INTEGRAZIONE DELLE RELIGIOSE IMMIGRATE D. Una domanda sull’accompagnamento di religiosi e religiose che giungono da altre culture. Molte fanno delle grandi fatiche a integrarsi nella realtà religiosa presente qui da noi. R. Fanno fatica perché, senza accorgercene, li prendiamo nella nostra cultura senza tanti complimenti, chiedendo che si adattino in fretta e bene alle nostre tradizioni e al nostro modo di vedere. Facciamo come se non fossero indiani o brasiliani, sudamericano o asiatici, facciamo come se non fossero … suore come le altre. E’ un errore. C’è chi è più delicato e più attento, c’è chi lo è meno. Bisogna rispettare molto questi religiosi, perché c’è una parte di sofferenza che queste persone si portano dentro per il solo fatto che sono sradicate dalla loro famiglia. D’accordo, hanno scelto di seguire Gesù, desiderano vivere la loro vocazione, ossia seguire ed amare Gesù più del padre e della madre, ma tutto questo si paga. E allora bisogna essere attenti. Capita spesso nelle comunità che i religiosi e le religiose bianchi europei anziani siano un po’ intolleranti verso i giovani. E qui c’è doppio ostacolo: generazione e razza. Le incomprensioni nascono dalle differenze generazionali prima ancora che culturali, le due cose si accumulano e le giovani soffrono abbastanza. Bisogna aiutarle molto quanto si può, accettando la cosa. Il discorso con le persone anziane bianche non viene ascoltato più di tanto. A loro pare di essere «invase» da persone diverse, mentre spesso «salvano» tanti Istituti religiosi femminili dalla chiusura. E’ ovvio che le suore anziane abbiano abitudini rigide, come era la vita religiosa cinquant’anni fa, del tipo «non si tocca questo, non si cambia quello». Le tradizioni a volte diventano più importanti del Vangelo e soprattutto della carità. A loro pare impossibile accettare anche il minimo cambiamento di tradizioni, quindi non riescono a non sentirle un po’ come intruse. Certo qui la carità viene messa da parte, ma purtroppo è proprio così. Allora si tratta di aiutare queste giovani ad avere molto cuore, molta pazienza, dicendo loro: «Tu sei giovane hai tutti i diritti, però la nostra cultura è così, siamo fatti così, porta pazienza». Sono le giovani che sono maggiormente vittime della situazione, e sono da aiutare perché diventino attive nella capacità di superare le differenze. Loro ne sono capaci, a differenza delle anziane. 27


Ci son delle giovani, ad esempio nelle Suore di Sant’Anna, che sono ormai più indiane che italiane come organizzazione, ci sono delle giovani indiane, ma anche di altri continenti, che sono molto buone, molto fini. Hanno una spiritualità - secondo me - persino un po’ più mistica e un po’ più aperta a Dio di noi, sentono il problema di Dio nella preghiera e, oltre a questo, si rendono conto che è una sofferenza da vivere, se vogliono andare avanti, perché le case di formazione per adesso sono qui in Europa. Alcune lo vivono abbastanza bene. Trovo più facile fare questo discorso a loro piuttosto che alle suore anziane italiane. Non con tutte, certo, non sto facendo delle generalizzazioni, non c’è da perdere la speranza ma la mentalità veramente cattolica non è quella di un milione di credenti davanti al Papa, è quella di quattro suore in una stessa stanza! E questa matura piano piano, poco per volta, ma le generazioni giovani sono aperte e credo che avremo un bell’aiuto in futuro da queste religiose. Il discorso vale anche per i religiosi uomini, ma tenendo presente che l’uomo è diverso, è meno impegnato in questa dialettica.
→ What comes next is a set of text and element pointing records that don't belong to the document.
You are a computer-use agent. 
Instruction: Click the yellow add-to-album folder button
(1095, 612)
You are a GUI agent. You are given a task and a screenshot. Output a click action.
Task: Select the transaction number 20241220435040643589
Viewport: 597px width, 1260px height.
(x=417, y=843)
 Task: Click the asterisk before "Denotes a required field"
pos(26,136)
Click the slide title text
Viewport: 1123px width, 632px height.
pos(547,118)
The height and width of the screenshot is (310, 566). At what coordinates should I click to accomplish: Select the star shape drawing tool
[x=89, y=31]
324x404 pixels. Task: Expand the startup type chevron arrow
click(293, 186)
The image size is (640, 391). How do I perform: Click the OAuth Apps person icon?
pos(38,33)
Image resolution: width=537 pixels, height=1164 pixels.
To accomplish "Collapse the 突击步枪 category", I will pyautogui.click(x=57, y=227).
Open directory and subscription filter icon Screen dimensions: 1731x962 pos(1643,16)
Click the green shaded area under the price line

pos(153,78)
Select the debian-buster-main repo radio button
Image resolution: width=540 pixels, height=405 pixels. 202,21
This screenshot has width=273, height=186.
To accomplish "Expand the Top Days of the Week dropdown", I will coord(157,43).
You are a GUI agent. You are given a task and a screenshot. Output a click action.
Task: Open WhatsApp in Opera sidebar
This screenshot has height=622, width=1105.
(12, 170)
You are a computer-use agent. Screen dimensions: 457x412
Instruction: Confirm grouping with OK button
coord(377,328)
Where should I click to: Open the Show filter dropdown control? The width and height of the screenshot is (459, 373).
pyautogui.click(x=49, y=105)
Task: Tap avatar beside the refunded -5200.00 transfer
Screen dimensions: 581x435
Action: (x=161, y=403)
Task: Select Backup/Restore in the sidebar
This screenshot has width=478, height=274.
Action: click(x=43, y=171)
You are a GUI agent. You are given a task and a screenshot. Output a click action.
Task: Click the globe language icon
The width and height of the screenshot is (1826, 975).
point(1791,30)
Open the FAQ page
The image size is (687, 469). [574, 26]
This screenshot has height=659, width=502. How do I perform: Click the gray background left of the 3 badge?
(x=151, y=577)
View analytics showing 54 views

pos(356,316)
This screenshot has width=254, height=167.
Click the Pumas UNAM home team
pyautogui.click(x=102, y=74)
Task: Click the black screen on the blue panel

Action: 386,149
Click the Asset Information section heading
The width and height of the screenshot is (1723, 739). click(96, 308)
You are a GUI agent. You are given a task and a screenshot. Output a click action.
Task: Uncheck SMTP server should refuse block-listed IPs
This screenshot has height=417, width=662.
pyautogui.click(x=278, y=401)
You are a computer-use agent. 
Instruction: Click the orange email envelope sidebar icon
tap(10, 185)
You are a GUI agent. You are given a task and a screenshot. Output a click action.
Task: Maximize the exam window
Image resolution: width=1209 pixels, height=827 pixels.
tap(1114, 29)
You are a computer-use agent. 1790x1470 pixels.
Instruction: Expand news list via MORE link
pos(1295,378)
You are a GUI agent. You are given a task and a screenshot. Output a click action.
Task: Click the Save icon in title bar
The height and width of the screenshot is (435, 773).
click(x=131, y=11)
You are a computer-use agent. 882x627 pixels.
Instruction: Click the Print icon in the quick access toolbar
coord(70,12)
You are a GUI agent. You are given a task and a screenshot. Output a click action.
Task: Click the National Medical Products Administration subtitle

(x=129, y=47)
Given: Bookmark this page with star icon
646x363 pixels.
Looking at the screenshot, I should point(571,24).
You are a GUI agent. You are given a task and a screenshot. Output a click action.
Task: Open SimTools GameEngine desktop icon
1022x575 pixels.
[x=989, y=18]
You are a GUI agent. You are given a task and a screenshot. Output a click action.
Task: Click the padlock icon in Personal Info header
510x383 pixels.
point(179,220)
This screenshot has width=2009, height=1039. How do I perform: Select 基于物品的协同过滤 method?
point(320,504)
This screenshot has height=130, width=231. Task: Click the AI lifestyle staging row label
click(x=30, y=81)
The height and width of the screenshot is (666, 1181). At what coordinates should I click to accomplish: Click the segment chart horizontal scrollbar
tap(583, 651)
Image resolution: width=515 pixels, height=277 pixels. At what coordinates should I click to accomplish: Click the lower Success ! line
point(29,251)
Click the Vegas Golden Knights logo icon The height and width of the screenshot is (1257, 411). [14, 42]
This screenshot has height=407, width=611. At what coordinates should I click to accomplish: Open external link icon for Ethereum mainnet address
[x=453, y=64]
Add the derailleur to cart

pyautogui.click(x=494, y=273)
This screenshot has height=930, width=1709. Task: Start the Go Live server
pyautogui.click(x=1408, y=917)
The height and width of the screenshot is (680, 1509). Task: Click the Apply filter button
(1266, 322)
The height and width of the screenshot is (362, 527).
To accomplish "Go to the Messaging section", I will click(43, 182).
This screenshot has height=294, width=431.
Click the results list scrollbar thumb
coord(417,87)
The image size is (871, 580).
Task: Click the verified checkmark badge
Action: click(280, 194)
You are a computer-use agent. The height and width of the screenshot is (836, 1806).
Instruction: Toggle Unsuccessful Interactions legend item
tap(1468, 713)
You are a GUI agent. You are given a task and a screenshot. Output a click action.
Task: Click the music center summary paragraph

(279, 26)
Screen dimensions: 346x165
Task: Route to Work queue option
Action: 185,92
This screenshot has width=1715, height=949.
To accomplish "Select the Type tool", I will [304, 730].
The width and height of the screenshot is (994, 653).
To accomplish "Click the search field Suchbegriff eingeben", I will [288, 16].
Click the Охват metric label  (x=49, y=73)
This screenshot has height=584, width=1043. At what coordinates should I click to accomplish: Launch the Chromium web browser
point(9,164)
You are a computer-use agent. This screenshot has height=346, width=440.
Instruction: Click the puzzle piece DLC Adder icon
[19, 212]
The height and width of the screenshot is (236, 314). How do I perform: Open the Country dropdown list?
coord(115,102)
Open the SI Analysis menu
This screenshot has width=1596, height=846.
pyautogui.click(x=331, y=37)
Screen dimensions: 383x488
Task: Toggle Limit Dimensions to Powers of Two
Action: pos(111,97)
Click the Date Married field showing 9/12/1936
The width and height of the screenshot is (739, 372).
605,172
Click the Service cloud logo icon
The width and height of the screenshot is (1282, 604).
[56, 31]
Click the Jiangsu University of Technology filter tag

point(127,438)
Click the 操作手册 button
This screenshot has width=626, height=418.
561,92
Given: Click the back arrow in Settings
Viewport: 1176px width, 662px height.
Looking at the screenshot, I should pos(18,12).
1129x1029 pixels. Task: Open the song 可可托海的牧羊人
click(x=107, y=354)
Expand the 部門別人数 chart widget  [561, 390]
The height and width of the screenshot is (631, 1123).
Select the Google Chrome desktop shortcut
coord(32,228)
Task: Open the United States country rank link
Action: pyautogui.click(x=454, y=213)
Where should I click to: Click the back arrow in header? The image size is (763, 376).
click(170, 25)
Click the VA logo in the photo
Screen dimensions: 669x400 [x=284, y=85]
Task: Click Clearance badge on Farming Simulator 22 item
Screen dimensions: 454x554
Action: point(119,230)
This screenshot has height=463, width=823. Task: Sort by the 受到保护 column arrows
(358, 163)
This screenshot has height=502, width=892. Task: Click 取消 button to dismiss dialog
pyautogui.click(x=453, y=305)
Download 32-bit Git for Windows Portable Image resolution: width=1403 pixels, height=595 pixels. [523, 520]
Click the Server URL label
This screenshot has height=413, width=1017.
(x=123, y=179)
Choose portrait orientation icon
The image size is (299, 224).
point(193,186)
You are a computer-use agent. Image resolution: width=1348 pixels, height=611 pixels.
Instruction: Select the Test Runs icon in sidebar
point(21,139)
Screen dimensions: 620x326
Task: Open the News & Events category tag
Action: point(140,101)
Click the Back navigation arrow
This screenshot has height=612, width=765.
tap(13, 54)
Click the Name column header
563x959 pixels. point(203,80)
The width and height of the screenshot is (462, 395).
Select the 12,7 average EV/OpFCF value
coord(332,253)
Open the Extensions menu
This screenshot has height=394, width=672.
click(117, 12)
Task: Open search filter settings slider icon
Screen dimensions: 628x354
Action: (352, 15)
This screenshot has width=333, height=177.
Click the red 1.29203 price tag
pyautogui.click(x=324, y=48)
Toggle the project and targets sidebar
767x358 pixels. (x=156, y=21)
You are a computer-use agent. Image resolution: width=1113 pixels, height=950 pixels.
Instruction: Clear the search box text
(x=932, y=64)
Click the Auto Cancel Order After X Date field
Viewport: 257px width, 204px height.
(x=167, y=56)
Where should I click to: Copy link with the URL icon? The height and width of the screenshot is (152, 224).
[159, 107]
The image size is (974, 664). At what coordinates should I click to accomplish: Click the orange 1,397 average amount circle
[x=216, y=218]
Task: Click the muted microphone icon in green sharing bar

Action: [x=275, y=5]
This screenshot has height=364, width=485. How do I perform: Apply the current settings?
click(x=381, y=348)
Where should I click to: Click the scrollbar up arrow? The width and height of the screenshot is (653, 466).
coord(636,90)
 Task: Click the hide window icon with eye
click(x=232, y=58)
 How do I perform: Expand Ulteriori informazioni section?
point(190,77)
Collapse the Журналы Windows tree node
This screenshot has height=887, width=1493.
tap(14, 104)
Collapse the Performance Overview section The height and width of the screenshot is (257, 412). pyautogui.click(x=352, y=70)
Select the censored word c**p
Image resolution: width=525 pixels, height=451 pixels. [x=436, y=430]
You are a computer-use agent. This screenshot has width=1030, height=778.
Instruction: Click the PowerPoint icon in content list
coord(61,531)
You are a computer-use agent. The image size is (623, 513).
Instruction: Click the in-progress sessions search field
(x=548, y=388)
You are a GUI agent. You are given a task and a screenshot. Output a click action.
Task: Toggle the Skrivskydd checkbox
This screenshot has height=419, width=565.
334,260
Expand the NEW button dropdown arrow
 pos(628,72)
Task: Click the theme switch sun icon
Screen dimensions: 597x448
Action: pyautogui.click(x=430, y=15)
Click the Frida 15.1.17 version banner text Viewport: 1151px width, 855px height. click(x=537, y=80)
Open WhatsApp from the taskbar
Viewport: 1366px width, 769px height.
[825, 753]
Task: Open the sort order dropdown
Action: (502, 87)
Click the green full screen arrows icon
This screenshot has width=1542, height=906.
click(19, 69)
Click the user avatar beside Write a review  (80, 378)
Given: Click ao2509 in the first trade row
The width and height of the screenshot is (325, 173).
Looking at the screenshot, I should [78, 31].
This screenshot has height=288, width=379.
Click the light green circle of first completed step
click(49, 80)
FATICA DEI RELIGIOSI A TOLLERARE L’IMMIGRAZIONE D. Tornando al problema dell’immigrazione esterna o sociale, ci accorgiamo che tante volte viene davvero sentita come un problema anche tra le religiose stesse. L’accoglienza è faticosa. La chiediamo ai cristiani e alla gente di fuori, ma il problema riguarda anche i conventi, le parrocchie, le chiese e le comunità religiose. R. Nondimeno. Ma dobbiamo anche capire che non siamo stati preparati. Quest’evento ci ha sorpassati tutti. La stessa Chiesa magisteriale produce documenti, certo, ma andando a vedere caso per caso, le singole persone, scopriamo che anche loro hanno queste difficoltà, è umano questo. La storia ci ha proprio sorpassati, ci ha buttati lì in una situazione tipica di un’invasione «barbarica», ma non intesa in senso peggiorativo, vero? Chi conosce la storia sa che alcuni Barbari portarono un aumento di moralità all’interno dei vertici di un Impero Romano ormai dissoluto e corrotto. Gli stranieri sono arrivati e arrivano anche oggi. E quando arrivavano i barbari, vi ricordate cosa dicevano i cristiani? «La Chiesa è finita!». Mentre in seguito gli stessi «barbari», i non romani, hanno dato una fioritura di santi meravigliosa, convertendosi progressivamente al Cristianesimo e dando il loro contributo di testimonianza eroica di fede, di martirio, di perseveranza. Non è finita certo la Chiesa però han fatto fatica anche loro, eccome!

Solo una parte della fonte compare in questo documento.